Mixed rejection in kidney transplantation consists of histologic and/or serological evidence of both cellular and humoral components. As it is not confined to a distinct category in the Banff classification, how to best manage these patients is not clear. The aim of this study was to determine the incidence and outcome of morphological T-cell–mediated rejection (TCMR) with a humoral component, defined as the presence of either DSA or C4d, compared with the outcome of pure TCMR.
We retrospectively studied 922 consecutive renal transplant recipients and analyzed patients with TCMR according to the evidence of a humoral component.

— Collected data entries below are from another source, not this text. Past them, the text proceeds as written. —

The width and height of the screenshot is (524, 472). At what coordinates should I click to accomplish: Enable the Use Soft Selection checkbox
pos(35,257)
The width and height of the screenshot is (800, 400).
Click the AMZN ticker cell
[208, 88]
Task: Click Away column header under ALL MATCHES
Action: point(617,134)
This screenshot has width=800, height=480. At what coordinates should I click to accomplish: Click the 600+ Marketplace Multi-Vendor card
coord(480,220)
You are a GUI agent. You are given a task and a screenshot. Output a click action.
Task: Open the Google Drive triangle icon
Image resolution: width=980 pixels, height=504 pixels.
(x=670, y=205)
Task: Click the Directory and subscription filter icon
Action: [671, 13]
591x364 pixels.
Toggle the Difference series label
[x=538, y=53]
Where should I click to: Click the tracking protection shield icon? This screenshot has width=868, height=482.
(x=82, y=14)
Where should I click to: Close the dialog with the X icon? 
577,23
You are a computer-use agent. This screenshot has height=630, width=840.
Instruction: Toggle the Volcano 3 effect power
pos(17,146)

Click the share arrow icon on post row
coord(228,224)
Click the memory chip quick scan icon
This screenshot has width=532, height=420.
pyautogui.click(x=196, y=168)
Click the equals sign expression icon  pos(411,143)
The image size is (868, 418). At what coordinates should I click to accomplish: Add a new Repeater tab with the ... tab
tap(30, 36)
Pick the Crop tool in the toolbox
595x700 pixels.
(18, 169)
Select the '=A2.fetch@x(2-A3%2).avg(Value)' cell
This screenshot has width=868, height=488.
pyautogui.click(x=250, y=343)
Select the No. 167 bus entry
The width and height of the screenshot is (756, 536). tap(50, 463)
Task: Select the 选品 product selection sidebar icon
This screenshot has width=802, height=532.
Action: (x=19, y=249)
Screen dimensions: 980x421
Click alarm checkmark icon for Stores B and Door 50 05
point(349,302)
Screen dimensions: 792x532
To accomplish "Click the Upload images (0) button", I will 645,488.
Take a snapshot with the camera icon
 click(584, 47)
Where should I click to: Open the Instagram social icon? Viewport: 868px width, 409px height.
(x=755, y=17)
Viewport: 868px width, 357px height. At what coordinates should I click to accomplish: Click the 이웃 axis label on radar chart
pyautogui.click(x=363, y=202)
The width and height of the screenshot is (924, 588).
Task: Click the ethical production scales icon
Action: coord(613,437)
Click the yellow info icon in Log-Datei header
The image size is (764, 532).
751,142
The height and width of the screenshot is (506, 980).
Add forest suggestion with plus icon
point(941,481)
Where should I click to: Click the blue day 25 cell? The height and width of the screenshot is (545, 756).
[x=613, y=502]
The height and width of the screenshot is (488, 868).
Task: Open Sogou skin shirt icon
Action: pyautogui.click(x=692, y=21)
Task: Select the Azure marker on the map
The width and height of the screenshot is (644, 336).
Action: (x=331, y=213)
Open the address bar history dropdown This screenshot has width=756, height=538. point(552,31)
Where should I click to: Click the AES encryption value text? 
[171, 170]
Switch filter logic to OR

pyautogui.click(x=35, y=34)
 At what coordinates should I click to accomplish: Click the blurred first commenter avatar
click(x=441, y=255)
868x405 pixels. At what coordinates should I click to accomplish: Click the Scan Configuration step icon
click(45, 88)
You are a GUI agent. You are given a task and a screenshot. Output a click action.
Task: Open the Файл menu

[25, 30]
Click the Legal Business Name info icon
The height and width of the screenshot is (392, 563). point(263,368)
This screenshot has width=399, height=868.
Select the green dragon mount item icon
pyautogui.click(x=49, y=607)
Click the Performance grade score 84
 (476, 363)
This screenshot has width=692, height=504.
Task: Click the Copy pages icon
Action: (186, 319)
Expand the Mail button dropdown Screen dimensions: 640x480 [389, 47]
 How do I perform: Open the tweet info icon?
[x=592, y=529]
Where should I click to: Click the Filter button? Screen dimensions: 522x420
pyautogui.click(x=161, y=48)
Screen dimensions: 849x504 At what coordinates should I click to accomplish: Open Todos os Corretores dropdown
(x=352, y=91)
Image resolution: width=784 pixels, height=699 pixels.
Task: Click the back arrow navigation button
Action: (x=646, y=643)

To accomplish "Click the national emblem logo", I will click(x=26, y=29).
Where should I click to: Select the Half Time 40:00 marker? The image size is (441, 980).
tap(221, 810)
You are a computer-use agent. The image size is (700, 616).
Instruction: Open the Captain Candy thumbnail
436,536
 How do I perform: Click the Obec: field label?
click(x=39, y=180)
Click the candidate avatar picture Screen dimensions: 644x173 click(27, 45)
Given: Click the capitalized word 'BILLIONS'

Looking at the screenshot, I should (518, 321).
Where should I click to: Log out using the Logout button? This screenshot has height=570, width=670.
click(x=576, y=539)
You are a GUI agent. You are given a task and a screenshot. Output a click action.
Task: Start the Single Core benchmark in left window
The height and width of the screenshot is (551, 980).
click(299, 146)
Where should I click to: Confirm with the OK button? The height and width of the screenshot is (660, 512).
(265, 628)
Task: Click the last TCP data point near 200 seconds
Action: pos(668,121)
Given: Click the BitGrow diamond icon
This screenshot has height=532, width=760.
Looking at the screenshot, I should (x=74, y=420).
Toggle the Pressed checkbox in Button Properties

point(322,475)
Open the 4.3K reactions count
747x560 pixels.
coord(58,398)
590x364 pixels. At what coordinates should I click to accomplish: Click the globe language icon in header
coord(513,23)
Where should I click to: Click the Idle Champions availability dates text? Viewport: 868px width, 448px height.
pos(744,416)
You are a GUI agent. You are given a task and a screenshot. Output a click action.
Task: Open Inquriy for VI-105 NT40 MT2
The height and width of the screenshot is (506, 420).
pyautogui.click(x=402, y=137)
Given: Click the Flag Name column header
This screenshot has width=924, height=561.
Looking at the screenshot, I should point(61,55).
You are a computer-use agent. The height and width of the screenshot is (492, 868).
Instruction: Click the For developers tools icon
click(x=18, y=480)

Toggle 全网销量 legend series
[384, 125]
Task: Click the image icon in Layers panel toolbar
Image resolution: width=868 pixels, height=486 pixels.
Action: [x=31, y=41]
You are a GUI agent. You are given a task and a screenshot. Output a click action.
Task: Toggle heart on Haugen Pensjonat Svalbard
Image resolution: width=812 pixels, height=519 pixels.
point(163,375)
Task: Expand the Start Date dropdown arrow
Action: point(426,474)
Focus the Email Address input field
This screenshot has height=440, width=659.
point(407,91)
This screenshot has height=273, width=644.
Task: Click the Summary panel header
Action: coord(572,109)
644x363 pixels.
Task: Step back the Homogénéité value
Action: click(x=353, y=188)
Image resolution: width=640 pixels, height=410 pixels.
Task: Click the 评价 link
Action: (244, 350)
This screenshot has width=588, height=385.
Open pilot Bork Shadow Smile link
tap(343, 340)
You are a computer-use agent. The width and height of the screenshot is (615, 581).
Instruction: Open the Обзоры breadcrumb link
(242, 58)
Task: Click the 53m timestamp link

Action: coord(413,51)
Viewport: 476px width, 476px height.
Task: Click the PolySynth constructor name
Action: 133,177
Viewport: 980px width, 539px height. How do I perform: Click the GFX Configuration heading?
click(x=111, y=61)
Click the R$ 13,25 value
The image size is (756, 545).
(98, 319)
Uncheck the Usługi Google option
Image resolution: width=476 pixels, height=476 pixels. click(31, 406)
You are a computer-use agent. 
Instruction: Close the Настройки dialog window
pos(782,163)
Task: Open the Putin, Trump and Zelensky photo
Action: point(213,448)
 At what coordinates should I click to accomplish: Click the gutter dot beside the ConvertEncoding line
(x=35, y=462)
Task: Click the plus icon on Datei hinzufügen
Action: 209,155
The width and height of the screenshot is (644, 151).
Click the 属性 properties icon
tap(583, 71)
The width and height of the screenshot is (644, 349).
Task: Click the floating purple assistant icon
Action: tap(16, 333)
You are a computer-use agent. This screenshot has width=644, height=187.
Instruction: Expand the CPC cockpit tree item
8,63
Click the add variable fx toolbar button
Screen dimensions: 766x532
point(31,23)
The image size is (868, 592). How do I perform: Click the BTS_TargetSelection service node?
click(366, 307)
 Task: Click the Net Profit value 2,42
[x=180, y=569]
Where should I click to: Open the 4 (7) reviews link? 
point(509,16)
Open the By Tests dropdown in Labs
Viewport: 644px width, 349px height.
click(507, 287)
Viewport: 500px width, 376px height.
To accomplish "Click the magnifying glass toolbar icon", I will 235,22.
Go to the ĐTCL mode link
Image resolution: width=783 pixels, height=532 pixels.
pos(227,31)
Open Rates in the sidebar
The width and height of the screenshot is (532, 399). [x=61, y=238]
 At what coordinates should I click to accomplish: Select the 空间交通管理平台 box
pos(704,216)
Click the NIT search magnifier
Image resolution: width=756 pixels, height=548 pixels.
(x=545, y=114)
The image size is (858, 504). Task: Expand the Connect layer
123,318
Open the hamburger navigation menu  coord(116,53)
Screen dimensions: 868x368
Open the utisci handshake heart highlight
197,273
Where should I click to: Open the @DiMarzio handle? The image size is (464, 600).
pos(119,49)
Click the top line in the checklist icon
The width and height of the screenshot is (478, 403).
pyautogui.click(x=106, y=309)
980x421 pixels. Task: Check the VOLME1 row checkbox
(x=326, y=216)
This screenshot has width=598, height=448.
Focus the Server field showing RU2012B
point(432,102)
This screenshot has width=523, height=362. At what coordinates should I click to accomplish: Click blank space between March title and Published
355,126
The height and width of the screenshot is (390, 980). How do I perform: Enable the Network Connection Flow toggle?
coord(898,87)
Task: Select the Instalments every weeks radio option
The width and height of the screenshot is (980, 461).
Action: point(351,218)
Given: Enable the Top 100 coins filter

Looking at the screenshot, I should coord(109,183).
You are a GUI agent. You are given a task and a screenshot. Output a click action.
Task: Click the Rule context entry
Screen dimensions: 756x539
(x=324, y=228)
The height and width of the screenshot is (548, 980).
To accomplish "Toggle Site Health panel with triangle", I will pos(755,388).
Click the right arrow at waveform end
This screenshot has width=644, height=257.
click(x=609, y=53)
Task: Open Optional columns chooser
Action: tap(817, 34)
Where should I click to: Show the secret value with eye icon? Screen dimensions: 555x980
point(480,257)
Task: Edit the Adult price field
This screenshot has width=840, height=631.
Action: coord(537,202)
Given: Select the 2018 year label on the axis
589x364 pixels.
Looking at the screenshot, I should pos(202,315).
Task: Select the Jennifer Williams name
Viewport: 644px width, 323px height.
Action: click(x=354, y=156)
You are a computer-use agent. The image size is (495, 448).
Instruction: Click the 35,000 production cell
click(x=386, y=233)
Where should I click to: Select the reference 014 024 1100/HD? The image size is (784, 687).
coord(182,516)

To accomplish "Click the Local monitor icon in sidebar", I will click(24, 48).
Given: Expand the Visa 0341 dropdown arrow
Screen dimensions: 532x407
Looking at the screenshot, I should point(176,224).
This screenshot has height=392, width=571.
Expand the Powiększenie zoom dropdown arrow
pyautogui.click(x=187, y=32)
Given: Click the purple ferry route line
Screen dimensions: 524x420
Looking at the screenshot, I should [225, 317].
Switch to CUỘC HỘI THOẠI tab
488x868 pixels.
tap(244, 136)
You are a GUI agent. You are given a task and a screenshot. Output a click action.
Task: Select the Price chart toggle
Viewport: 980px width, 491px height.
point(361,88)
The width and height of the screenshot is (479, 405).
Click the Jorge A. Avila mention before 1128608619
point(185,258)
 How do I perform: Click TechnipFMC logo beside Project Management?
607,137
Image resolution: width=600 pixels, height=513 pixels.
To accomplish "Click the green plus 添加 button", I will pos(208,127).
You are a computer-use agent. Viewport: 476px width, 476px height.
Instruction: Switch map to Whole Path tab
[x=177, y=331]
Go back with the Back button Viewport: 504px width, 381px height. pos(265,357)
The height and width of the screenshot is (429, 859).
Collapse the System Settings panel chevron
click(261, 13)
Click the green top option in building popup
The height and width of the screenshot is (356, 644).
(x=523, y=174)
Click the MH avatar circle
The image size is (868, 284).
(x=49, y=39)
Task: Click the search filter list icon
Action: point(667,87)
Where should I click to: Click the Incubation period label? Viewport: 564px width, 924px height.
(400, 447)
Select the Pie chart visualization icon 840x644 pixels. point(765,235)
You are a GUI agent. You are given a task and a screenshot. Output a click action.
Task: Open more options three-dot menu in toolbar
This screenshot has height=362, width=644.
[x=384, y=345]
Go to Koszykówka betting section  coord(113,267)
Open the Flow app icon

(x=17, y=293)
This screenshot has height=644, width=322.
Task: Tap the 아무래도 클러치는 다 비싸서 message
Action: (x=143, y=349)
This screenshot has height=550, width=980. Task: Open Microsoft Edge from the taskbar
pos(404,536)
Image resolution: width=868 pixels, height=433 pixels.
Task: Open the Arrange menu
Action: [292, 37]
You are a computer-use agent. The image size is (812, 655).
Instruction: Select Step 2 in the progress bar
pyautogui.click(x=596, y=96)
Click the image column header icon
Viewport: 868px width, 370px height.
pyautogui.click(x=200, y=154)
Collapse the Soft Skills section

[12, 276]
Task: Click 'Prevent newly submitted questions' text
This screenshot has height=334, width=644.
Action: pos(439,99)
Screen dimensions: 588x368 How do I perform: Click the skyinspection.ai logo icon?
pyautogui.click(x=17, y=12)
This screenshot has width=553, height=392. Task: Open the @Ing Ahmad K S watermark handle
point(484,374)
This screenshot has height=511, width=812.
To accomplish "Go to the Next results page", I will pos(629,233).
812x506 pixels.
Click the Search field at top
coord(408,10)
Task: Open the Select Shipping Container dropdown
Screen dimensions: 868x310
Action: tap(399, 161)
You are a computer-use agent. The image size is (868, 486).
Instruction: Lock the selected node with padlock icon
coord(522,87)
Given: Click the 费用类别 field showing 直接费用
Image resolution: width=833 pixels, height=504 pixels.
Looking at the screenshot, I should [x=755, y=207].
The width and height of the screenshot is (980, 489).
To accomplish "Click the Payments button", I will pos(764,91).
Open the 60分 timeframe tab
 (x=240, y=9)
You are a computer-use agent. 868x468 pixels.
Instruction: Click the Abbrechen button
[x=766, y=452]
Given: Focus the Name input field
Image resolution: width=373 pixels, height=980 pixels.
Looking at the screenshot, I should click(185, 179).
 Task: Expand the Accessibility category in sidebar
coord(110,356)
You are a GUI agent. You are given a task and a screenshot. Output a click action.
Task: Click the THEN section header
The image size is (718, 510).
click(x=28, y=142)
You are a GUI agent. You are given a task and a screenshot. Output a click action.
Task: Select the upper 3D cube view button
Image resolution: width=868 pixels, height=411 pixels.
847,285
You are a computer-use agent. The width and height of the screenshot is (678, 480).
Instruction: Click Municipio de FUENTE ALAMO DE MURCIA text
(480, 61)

A total of 147 cases of morphological TCMR were analyzed. Of these, 92 (62.6%) had “pure” TCMR and 55 (37.4%) had “mixed” TCMR on the index biopsy. On univariant analysis, diffuse C4d (odds ratio [OR]=10.9, 95% confidence interval [CI]=1.8–66.9, P=0.01) and DSA positivity at the time of index biopsy (OR=2.8, 95% CI=1.2–6.6, P=0.02) were associated with allograft loss, whereas arteritis (OR=0.5, 95% CI=0.2–1.2, P=0.11) and glomerulitis (OR=0.9, 95% CI=0.4–2.1, P=0.8) were not. Arteritis was associated with subsequent antibody-mediated rejection (OR=4.9, 95% CI=1.1–20.8, P=0.03), and glomerulitis was associated with the development of transplant glomerulopathy (OR=10.7, 95% CI=3.1–37.1, P<0.01). On the multivariate analysis, only patients with C4d and DSA were at risk of graft failure (OR=4.9, 95% CI=2.0–12.0, P<0.01) in the medium term.
TCMR with a humoral component has a worse prognosis when compared with pure TCMR. As such, it is important to test for alloantibody in cases of morphological TCMR to optimize patient management. Such cases might benefit from more aggressive immunotherapy.